Amanda Turnbull, Contributing Editor, BrandStorytelling.tv

Molly Battin, Vice President of Marketing for Delta Air Lines
Molly Battin, Vice President of Marketing for Delta Air Lines

Brand Storytelling spent time with Molly Battin, Delta Air Lines Vice President of Marketing, who leads global corporate brand strategy and brand management across the company. We spoke about Delta’s journey over the last year, its purpose and what’s to come in the future:


Molly, what is your background as a marketer and your history with Delta?


I have been at Delta for almost a year and a half now. I started right before the pandemic hit back in November of 2019. Getting into 2020, the brand was really at its peak. Our CEO, Ed Bastian, opened CES with a keynote, and we were really investing in the brand, investing in innovation and had a vision of becoming an elevated, beloved consumer brand, where innovation was going to lead us into the future. We were really putting the consumer at the center of all of our decisions and creating a stress free experience for the consumers. We were thinking about all the different touch points to make travel less stressful.

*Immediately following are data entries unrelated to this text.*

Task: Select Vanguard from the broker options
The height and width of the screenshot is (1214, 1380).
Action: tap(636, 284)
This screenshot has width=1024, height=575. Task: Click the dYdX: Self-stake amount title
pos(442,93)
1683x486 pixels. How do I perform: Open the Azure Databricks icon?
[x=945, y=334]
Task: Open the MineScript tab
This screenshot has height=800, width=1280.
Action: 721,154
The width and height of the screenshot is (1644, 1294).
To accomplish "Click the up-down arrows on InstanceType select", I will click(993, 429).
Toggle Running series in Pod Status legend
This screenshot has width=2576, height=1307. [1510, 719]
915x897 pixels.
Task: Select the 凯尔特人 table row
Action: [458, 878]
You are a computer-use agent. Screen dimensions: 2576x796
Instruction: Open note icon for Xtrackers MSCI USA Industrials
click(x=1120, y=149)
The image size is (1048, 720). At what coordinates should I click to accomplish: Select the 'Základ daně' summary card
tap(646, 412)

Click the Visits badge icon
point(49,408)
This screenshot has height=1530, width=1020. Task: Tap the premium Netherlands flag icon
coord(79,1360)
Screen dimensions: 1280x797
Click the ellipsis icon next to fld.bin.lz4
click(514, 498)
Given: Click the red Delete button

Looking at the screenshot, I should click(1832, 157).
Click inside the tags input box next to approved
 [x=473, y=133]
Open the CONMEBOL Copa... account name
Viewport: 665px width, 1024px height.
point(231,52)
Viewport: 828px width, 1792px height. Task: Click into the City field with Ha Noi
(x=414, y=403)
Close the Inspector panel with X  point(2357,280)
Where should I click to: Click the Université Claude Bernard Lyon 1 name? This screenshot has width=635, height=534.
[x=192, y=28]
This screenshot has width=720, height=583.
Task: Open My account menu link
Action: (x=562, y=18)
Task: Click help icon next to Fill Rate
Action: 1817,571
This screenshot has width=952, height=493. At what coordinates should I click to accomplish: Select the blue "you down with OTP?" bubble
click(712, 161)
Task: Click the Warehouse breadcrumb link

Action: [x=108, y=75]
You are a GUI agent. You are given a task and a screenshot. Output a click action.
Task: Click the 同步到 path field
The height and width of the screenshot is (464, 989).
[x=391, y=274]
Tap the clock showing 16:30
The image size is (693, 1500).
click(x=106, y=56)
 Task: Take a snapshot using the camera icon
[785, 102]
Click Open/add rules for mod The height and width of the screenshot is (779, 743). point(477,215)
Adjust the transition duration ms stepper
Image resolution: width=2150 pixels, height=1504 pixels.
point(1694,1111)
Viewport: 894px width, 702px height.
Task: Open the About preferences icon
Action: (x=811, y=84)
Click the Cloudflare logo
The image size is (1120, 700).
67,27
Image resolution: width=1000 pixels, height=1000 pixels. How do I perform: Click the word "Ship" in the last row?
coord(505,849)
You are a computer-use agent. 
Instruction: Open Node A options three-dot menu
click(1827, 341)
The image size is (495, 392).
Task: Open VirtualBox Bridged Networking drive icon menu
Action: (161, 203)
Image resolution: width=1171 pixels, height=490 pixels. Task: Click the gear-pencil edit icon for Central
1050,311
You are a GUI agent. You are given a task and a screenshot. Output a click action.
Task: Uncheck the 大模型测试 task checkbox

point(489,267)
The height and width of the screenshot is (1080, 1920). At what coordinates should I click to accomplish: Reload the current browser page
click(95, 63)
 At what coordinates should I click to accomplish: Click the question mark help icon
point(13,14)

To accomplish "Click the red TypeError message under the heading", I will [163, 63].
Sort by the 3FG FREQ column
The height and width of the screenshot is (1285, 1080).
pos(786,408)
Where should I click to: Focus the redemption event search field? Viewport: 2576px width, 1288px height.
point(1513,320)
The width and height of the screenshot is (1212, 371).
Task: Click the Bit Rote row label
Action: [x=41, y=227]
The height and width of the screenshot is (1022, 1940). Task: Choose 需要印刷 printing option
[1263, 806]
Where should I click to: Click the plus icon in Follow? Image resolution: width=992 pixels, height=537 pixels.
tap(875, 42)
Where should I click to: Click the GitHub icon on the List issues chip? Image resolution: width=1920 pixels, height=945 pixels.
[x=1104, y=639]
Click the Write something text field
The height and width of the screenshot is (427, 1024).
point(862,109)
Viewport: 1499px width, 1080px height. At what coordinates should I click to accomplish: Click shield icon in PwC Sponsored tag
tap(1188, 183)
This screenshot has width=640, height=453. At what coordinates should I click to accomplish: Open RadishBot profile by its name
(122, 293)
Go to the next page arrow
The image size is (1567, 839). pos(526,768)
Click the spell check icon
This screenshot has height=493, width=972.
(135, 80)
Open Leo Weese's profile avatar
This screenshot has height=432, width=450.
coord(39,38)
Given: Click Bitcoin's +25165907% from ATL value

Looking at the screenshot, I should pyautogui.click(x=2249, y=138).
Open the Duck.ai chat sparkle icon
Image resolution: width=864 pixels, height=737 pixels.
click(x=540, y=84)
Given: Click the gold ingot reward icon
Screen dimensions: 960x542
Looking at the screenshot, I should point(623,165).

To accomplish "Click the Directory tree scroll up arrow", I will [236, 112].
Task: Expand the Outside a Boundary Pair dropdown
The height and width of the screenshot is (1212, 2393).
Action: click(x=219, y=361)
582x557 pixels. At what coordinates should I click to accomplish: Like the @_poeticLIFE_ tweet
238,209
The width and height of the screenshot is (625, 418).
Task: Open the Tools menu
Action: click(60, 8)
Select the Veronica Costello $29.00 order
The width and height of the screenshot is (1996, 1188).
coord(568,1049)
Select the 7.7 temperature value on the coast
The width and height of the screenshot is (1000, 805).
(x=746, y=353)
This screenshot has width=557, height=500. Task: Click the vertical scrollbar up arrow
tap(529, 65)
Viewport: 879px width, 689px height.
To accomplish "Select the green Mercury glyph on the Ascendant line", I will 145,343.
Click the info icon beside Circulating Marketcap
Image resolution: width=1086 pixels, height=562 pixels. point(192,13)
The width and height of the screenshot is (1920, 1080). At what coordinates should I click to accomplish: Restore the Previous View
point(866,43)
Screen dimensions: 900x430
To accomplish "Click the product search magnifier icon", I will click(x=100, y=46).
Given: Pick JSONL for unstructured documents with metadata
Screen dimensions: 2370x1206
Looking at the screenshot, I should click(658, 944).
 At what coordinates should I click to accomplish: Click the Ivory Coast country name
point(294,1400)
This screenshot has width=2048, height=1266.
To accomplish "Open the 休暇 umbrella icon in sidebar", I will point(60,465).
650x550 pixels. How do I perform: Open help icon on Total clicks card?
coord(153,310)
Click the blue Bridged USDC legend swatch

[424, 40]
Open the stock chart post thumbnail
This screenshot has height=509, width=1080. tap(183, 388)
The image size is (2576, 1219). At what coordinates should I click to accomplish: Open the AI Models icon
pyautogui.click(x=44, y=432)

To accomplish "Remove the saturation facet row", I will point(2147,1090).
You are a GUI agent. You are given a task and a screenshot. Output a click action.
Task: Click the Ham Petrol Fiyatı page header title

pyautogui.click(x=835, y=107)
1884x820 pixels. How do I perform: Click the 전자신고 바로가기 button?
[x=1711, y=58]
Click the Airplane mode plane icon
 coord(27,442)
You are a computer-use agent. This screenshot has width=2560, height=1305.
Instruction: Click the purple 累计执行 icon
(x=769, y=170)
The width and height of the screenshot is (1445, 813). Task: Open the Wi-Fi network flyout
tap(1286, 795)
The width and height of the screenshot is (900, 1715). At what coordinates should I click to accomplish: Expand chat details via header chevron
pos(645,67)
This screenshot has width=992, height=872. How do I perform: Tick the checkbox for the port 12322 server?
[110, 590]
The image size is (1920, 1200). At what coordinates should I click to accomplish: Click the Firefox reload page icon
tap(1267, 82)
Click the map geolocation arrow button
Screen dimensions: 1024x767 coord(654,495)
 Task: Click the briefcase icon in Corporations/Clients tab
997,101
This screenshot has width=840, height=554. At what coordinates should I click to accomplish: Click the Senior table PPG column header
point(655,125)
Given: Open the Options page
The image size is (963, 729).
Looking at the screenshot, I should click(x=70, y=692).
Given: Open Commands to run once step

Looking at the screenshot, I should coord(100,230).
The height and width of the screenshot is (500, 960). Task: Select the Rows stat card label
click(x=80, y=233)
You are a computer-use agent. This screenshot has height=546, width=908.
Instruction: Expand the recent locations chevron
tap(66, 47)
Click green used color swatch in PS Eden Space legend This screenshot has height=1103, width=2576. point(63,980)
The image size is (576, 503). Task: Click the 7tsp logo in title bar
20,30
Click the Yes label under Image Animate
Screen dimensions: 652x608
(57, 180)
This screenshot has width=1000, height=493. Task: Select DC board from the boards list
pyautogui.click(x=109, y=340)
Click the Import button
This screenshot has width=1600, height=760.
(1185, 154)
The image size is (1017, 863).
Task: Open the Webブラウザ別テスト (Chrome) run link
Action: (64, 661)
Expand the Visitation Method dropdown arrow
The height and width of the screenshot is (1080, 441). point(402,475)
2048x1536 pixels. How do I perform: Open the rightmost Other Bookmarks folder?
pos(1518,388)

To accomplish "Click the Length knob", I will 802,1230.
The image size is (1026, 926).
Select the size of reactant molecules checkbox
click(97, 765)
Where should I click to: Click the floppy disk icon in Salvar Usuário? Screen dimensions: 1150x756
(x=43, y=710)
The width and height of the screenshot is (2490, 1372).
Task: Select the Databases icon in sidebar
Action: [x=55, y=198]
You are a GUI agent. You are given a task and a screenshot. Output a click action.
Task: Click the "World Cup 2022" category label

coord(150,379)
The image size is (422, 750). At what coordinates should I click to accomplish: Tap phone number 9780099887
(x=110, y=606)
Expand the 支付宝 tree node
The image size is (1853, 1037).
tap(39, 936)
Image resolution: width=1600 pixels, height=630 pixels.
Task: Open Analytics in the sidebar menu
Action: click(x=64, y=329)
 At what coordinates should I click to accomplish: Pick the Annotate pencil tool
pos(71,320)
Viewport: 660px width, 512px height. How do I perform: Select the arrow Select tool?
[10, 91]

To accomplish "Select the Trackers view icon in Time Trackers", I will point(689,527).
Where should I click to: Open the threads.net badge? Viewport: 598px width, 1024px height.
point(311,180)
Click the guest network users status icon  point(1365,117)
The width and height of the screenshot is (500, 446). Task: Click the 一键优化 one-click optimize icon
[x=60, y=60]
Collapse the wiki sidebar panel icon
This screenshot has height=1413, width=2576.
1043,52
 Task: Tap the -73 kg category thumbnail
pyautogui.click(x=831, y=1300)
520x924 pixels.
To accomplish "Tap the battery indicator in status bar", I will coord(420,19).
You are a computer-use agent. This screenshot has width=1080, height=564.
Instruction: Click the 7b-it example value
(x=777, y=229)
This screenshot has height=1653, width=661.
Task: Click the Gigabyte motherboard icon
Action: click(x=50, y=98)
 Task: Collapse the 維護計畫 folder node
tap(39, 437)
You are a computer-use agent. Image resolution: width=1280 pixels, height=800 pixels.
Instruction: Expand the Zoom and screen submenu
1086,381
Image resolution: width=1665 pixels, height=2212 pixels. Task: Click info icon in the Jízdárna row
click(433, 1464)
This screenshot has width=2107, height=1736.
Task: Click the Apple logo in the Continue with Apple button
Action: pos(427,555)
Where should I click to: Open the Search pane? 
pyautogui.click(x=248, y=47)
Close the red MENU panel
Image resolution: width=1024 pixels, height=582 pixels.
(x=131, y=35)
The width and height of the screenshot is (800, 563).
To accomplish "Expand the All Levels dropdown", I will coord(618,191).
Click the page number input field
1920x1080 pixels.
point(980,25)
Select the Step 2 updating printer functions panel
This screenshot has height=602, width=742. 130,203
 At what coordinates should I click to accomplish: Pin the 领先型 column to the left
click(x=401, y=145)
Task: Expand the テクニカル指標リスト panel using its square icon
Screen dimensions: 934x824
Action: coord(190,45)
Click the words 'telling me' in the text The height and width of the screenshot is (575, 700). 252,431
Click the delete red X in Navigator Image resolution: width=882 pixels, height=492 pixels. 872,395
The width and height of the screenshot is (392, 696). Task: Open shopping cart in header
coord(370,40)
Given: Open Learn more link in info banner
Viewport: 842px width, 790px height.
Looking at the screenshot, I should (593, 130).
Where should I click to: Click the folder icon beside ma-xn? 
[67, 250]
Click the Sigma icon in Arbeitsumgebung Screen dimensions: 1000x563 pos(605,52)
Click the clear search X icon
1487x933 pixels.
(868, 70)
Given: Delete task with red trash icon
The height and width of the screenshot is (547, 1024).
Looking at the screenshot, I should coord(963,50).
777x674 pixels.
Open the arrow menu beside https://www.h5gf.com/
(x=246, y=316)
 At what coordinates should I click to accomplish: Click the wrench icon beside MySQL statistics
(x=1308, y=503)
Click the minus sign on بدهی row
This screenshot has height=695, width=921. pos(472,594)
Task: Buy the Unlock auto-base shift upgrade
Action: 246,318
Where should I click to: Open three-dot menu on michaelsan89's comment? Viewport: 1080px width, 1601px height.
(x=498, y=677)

We had our best profit-sharing day ever on February 14, 2020. We paid out over $1.8 billion to our employees in profit sharing. So, huge highs. To the end of March, where we had the worst day in the company's history, and we ended up really putting the airline to sleep for the next several months.

I would say that we took that innovative spirit that we had at CES, and really revamped and reimagined everything that we did around the consumer experience; now, with the lens of keeping our customers clean and safe. Everything from extra layers of protection, cleaning and sanitizing to partnering with Lysol to telling the story around our air filtration systems. It was a real pivot and moving innovation from a different mindset.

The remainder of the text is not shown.